What you will do:
With every picture left out, give the data below back exactly.

-------- Input material --------

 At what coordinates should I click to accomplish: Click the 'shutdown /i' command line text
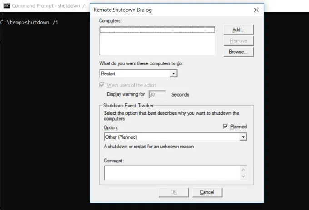pos(42,22)
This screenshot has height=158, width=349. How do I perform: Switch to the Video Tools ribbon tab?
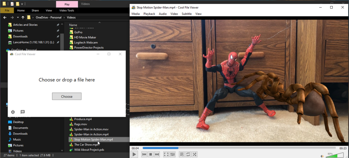pyautogui.click(x=67, y=11)
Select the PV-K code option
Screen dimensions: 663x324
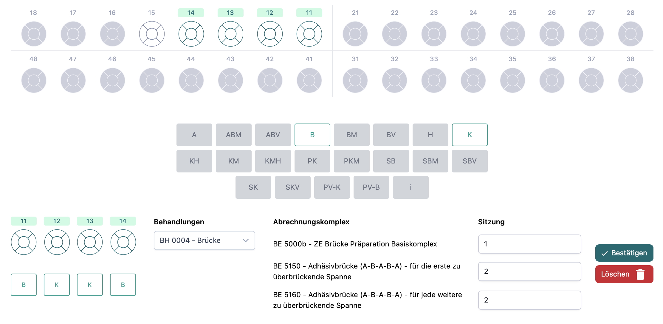(x=332, y=187)
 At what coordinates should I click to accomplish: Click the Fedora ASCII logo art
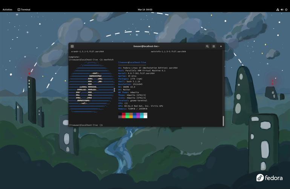pyautogui.click(x=91, y=87)
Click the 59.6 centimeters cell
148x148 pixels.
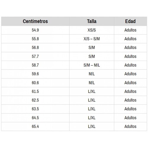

--------

Reply to the exercise:
 At what coordinates should I click to accomplish: Click the 'shutdown /i' command line text
pos(42,22)
This screenshot has height=158, width=349. How do I perform: Switch to the Video Tools ribbon tab?
pyautogui.click(x=67, y=11)
Select the PV-K code option
Screen dimensions: 663x324
(x=332, y=187)
 At what coordinates should I click to accomplish: Click the Fedora ASCII logo art
pyautogui.click(x=91, y=87)
Click the 59.6 centimeters cell
148x148 pixels.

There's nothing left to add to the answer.